4 comments
Ugh, I feel this in my bones. My ex's new wife did something similar with my daughter's math homework last year — showed up with this whole color-coded system and started "implementing" it without asking me. It drove me crazy because suddenly my kid expected me to match that level of involvement.
Quick question though: did your son actually want the planner, or did he seem uncomfortable about it? That's the piece that matters to me. My daughter loved the attention, which made it harder to be mad. But if your kid's rolling his eyes at it, that's different.
Also — did she actually overstep on parenting stuff in the note, or was it just the gift that bugged you? Because the expensive gift + unsolicited "life coach" energy is tough, but sometimes it helps to know if this is a pattern with her or a one-time thing.

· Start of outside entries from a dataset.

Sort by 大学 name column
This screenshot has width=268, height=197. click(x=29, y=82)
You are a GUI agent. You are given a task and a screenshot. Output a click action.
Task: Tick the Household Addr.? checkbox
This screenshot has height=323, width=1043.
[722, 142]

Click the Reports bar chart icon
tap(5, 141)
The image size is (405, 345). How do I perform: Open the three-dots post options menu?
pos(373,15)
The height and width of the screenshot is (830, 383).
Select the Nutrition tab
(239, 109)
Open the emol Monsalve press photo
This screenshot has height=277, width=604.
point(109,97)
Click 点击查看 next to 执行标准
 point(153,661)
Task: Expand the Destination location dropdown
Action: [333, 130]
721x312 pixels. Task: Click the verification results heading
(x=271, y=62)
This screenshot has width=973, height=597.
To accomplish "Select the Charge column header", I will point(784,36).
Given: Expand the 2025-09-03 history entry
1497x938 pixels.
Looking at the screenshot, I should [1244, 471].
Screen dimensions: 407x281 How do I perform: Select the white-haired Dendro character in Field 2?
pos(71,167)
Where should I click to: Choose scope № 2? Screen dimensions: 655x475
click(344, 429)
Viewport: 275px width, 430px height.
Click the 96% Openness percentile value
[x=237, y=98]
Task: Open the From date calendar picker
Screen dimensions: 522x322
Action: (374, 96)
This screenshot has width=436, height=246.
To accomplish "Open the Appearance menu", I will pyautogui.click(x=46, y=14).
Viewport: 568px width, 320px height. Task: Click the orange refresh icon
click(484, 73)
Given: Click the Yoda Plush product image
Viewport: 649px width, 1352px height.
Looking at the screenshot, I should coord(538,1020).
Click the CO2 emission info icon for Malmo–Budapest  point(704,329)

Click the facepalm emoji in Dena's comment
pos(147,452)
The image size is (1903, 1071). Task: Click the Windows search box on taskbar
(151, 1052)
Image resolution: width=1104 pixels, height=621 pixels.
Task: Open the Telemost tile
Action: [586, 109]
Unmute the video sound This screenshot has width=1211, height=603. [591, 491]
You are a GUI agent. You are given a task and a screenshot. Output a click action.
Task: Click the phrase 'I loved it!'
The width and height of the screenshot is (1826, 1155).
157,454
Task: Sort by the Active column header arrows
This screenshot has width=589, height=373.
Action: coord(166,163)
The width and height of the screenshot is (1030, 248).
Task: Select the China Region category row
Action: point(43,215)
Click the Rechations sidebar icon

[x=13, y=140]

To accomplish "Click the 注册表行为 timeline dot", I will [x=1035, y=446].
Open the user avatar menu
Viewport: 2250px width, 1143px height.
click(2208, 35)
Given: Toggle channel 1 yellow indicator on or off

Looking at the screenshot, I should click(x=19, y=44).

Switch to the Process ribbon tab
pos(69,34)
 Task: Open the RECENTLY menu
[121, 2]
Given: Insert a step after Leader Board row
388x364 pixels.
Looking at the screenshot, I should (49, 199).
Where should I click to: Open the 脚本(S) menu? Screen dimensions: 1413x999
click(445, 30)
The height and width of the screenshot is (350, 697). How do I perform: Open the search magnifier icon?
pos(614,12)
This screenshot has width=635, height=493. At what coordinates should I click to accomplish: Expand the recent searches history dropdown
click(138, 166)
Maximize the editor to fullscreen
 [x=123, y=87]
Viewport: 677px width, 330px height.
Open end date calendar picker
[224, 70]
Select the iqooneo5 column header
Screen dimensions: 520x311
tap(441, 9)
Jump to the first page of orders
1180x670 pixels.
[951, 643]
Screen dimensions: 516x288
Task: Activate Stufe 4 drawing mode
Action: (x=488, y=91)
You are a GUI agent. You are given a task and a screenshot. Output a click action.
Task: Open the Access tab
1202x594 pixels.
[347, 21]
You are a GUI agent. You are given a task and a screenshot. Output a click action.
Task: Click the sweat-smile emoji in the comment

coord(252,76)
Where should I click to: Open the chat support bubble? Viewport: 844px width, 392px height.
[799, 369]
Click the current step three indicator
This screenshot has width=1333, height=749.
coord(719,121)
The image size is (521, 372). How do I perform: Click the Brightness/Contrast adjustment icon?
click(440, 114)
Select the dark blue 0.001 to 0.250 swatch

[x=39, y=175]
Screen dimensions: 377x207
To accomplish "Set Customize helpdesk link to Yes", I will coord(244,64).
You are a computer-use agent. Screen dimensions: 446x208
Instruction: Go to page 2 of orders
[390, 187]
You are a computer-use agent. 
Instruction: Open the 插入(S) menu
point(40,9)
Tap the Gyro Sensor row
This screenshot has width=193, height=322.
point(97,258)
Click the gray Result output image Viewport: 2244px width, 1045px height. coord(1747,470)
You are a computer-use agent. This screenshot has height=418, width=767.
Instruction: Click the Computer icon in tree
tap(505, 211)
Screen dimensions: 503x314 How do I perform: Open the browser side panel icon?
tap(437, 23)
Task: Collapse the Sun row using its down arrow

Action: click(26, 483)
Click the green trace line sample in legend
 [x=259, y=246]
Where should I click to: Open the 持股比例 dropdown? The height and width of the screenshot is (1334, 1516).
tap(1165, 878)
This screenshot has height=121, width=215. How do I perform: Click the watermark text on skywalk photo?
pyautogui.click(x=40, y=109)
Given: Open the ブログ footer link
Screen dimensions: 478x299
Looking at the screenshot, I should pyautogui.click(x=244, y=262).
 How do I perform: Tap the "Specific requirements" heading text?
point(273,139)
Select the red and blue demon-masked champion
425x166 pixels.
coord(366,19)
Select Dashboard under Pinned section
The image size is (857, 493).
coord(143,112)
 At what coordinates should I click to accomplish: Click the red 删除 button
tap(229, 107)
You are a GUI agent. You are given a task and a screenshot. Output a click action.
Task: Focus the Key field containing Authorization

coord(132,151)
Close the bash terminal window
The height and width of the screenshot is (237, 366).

I get why this stings. My ex's wife did something similar with my daughter last year — bought her a whole desk organizer system without asking me. The note inside was all about 'making sure she's set up for success,' which felt like a dig at how I handle things.
Here's what actually helped: I called my ex directly (not the girlfriend) and kept it factual. Not angry, just clear: 'Hey, I appreciate the gesture, but going forward school supplies and organizational stuff needs to be discussed with me first. I'm her parent.' He got it immediately because I didn't make it about the girlfriend or accuse her of overstepping — just stated the boundary.
The planner itself? My daughter still uses it, which is fine. The problem wasn't the planner. It was the unilateral decision and the performative 'helping' that made it weird.
What I'd do: Have that conversation with your ex this week, not the girlfriend. Keep it about logistics and co-parenting respect, not her intentions. If your kid actually likes the planner and it helps with school stuff, let that happen — but make sure your ex knows you're the one setting the expectations and making decisions about your kid's needs, not someone who's dating him.
The boundary gets easier to enforce once it's stated once. Usually.
Had this happen with my husband's ex. She bought our stepdaughter a whole desk setup without asking. My advice: talk to your ex directly, not her. Say something like "gifts are fine, but organizing/mentoring stuff needs to come from us first." Set clear boundaries on what's okay (gifts) vs. what isn't (life coaching notes). Keep it boring in writing if you have to. We use Our Family Wizard for all co-parent stuff now—keeps emotions out of it.
The note inside is the real problem—she's positioning herself as the organizing force in his life, which is a boundary issue wrapped up in a gift, and your ex definitely knew what he was doing by not giving you a heads up first.